United States District Court, N.D. California, San Jose Division
Mar 4, 2009
NO. C 08-04409 JW (N.D. Cal. Mar. 4, 2009)

Summary

trebling of punitive damages is available under § 3345 in an insurance bad faith claim

Summary of this case from Copeland v. Liberty Life Assurance Co. of Bos.

Opinion

NO. C 08-04409 JW.

March 4, 2009


ORDER DENYING DEFENDANTS' MOTION TO STRIKE


I. INTRODUCTION

Jeanne Jernigan ("Plaintiff") brings this diversity action against Continental Casualty Company ("Continental") and Hartford Life Insurance Company ("Hartford") (collectively, "Defendants") alleging breach of contract and breach of the covenant of good faith and fair dealing. Plaintiff alleges that Defendants unreasonably terminated and withheld long term disability insurance benefits.

Presently before the Court is Defendants' Motion to Strike. The Court found it appropriate to take this matter under submission without oral argument. See Civ. L.R. 7-1(b). Based on the papers submitted to date, the Court DENIES Defendants' Motion.

(Defendants Hartford Life Insurance Company and Continental Casualty Company's Notice of Motion and Motion to Strike, hereafter, "Motion," Docket Item No. 11.)

II. BACKGROUND

In a Complaint filed September 19, 2008, Plaintiff alleges as follows:

Plaintiff is a citizen of California. (Complaint for Damages ¶ 5, hereafter, "Complaint," Docket Item No. 1.) Defendant Continental is a corporation with its principal place of business in Illinois. (Id. ¶ 3.) Defendant Hartford is a Connecticut corporation with its principal place of business in Connecticut. (Id. ¶ 4.)
As of August 1, 1994, Continental issued the group long term disability insurance policy ("the Policy") for Plaintiff's employer. (Complaint ¶ 7.) Plaintiff was a covered beneficiary of the Policy, and was issued a certificate of insurance which constituted a valid contract between Continental and Plaintiff. (Id.) In September 1995, Plaintiff suffered a loss compensable under the Policy in that she became unable to perform the substantial and material duties of her regular occupation. (Id. ¶ 9.)
Plaintiff submitted a long term disability claim and began receiving benefits from Continental on September 16, 1995. (Complaint ¶ 10.) Sometime between 1995 and 2006, Hartford became responsible for administering and paying claims under the Policy. (Id.) On May 27, 2008, Defendants terminated Plaintiff's long term disability benefits on the ground that Plaintiff failed to satisfy the Policy definition of total disability. (Id.) Plaintiff sought reconsideration of Hartford's denial of benefits. (Id. ¶ 12.) Hartford upheld its denial. (Id.)
In denying Plaintiff benefits, Defendants failed to provide her with a prompt and reasonable explanation of the basis under the Policy for denying her benefits. (Complaint ¶ 16.) Defendants also improperly advised Plaintiff that her civil remedies were limited to those provided under the Employee Retirement Income Security Act of 1974, 29 U.S.C §§ 1001, et seq. (Id.) Defendants' conduct was undertaken intentionally to deprive Plaintiff of her rights under the Policy and to cause injury. (Id. ¶ 20.)

On the basis of the allegations outlined above, Plaintiff alleges two causes of action: (1) Breach of Contract; and (2) Breach of the Covenant of Good Faith and Fair Dealing.
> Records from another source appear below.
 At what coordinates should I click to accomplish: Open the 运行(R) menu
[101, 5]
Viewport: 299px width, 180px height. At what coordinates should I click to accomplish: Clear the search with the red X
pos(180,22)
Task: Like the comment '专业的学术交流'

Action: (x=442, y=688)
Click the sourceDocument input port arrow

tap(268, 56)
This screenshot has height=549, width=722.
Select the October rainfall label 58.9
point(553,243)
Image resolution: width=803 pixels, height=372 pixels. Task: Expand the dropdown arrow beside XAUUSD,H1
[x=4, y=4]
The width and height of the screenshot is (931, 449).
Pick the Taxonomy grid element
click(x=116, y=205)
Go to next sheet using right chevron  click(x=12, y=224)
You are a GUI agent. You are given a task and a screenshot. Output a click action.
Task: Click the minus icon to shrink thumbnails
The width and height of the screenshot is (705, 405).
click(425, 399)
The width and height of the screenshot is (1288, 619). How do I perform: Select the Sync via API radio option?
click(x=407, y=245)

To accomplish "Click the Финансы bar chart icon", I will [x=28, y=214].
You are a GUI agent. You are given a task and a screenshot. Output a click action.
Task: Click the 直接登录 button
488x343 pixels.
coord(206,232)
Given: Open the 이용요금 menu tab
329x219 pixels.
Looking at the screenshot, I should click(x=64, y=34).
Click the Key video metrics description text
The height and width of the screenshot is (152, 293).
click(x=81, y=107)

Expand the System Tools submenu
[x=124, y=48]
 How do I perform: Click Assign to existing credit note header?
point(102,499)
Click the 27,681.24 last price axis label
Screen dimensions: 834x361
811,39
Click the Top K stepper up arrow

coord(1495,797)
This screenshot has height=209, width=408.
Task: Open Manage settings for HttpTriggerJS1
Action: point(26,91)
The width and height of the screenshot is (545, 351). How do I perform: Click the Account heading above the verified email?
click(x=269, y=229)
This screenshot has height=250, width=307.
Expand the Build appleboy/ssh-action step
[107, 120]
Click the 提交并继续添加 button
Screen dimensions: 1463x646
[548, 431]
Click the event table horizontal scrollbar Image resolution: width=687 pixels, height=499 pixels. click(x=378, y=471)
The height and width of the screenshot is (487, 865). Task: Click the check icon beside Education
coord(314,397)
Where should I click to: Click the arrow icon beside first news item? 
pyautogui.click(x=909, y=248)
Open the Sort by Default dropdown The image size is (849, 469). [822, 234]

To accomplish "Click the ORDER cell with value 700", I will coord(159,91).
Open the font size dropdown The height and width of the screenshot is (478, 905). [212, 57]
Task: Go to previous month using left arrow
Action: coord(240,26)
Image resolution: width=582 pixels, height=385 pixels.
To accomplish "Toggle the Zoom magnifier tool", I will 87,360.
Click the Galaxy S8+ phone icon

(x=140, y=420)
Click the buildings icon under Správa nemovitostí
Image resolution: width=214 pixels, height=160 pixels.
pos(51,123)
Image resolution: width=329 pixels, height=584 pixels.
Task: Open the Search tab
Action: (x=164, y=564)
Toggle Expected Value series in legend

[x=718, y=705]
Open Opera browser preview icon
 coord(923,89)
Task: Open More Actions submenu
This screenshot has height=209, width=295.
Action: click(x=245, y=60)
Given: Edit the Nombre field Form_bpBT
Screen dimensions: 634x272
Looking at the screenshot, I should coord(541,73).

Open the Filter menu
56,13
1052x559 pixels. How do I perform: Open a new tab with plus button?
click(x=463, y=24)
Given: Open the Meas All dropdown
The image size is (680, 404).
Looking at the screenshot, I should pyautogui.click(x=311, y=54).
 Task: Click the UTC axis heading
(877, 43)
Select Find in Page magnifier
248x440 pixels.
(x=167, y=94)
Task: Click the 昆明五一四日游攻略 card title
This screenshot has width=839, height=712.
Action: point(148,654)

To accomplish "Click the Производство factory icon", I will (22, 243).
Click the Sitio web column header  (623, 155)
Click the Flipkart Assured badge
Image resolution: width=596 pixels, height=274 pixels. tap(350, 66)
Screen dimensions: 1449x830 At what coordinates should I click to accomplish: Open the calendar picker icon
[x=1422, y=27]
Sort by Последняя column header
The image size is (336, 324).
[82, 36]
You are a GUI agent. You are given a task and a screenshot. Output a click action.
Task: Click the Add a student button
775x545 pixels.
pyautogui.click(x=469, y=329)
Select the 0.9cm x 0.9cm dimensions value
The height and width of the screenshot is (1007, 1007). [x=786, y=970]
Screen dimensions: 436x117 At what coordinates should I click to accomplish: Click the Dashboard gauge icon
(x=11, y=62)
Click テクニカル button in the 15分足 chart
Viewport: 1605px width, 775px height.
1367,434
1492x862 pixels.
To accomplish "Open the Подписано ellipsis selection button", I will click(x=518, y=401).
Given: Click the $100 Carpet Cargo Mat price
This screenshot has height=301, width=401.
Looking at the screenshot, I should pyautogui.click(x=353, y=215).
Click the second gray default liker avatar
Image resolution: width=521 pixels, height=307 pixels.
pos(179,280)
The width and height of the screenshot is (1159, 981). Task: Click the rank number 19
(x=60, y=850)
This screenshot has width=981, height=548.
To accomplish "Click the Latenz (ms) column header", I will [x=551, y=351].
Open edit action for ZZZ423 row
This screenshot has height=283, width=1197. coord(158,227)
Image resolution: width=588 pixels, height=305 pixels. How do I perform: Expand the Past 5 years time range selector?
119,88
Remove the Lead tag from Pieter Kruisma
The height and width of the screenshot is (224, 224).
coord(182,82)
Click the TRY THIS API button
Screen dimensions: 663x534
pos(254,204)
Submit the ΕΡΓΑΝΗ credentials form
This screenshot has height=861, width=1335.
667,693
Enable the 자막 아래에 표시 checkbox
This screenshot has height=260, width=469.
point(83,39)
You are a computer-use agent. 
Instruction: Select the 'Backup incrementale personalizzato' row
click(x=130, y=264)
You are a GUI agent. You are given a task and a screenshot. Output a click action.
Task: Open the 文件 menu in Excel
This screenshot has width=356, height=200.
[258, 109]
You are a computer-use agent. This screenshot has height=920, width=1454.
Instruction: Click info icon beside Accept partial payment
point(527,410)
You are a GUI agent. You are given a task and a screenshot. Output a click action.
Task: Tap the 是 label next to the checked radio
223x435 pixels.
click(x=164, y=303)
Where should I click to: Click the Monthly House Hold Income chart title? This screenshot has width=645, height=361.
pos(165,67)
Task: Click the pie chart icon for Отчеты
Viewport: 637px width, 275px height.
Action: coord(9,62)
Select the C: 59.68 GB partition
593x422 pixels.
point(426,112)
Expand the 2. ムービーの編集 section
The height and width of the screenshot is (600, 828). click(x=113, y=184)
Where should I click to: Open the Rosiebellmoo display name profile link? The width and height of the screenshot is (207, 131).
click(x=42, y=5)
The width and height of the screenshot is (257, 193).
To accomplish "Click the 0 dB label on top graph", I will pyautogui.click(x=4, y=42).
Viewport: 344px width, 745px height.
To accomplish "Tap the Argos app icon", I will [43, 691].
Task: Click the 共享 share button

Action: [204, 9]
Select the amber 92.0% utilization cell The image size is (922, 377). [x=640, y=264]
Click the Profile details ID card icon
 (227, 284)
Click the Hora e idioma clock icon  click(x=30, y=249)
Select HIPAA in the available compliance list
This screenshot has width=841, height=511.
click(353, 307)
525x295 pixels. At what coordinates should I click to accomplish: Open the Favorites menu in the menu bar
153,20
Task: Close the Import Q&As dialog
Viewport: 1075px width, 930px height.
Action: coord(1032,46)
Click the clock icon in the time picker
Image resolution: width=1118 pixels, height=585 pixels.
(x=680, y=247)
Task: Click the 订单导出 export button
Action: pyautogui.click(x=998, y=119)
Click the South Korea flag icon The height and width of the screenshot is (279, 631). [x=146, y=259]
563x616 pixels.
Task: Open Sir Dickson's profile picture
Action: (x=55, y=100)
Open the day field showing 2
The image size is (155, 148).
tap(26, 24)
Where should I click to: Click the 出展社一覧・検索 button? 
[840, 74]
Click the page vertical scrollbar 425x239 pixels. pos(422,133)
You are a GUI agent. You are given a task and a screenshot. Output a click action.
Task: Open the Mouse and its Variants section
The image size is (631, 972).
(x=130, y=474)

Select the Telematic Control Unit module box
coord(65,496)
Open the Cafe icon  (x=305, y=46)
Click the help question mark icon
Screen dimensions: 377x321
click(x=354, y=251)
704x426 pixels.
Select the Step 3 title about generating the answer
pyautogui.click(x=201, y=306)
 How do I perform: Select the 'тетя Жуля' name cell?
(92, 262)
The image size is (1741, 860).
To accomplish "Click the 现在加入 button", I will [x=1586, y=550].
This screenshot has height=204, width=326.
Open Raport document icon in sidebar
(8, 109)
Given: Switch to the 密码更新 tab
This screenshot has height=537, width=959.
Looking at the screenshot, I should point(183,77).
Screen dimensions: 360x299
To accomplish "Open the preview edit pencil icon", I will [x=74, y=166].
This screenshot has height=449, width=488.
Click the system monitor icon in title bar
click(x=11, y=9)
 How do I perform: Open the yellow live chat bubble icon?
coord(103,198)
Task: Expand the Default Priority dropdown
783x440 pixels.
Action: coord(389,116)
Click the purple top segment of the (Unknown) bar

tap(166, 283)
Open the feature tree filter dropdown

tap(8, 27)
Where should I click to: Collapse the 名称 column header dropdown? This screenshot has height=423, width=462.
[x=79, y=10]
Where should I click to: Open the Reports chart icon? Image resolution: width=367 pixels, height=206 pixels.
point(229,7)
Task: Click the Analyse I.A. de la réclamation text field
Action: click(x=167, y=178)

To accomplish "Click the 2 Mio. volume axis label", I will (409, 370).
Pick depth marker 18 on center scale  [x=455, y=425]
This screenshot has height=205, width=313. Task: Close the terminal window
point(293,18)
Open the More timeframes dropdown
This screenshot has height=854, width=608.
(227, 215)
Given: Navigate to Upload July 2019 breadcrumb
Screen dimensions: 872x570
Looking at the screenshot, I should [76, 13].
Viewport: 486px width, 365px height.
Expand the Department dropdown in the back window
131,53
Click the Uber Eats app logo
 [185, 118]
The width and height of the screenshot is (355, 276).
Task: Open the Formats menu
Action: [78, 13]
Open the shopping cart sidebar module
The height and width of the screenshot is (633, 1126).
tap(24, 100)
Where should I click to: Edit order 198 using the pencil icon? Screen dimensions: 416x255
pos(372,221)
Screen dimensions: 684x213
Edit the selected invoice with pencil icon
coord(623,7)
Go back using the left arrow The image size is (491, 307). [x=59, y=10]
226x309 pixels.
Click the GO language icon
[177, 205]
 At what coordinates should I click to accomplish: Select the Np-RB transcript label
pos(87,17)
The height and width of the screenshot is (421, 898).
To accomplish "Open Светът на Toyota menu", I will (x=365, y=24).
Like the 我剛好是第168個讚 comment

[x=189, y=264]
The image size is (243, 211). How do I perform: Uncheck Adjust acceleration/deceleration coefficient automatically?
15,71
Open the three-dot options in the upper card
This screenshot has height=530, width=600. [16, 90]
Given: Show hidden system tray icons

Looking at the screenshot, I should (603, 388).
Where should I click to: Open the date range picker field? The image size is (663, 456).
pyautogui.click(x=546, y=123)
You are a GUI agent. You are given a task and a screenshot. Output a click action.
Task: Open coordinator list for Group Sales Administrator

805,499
In addition, Plaintiff seeks punitive damages under Cal. Civ. Code § 3294, and treble punitive damages pursuant to Cal. Civ. Code § 3345.

Presently before the Court is Defendants' Motion to Strike Plaintiff's prayer for treble damages.

III. STANDARDS

Pursuant to Federal Rule of Civil Procedure 12(f), "the court may order stricken from any pleading any insufficient defense or any redundant, immaterial, impertinent, or scandalous matter." The Ninth Circuit has held that "[t]he function of a 12(f) motion to strike is to avoid the expenditure of time and money that must arise from litigating spurious issues by dispensing with those issues prior to trial." Fantasy, Inc. v. Fogerty, 984 F.2d 1524, 1527 (9th Cir. 1993) rev'd on other grounds, Fogerty v. Fantasy, Inc., 510 U.S. 517 (1994).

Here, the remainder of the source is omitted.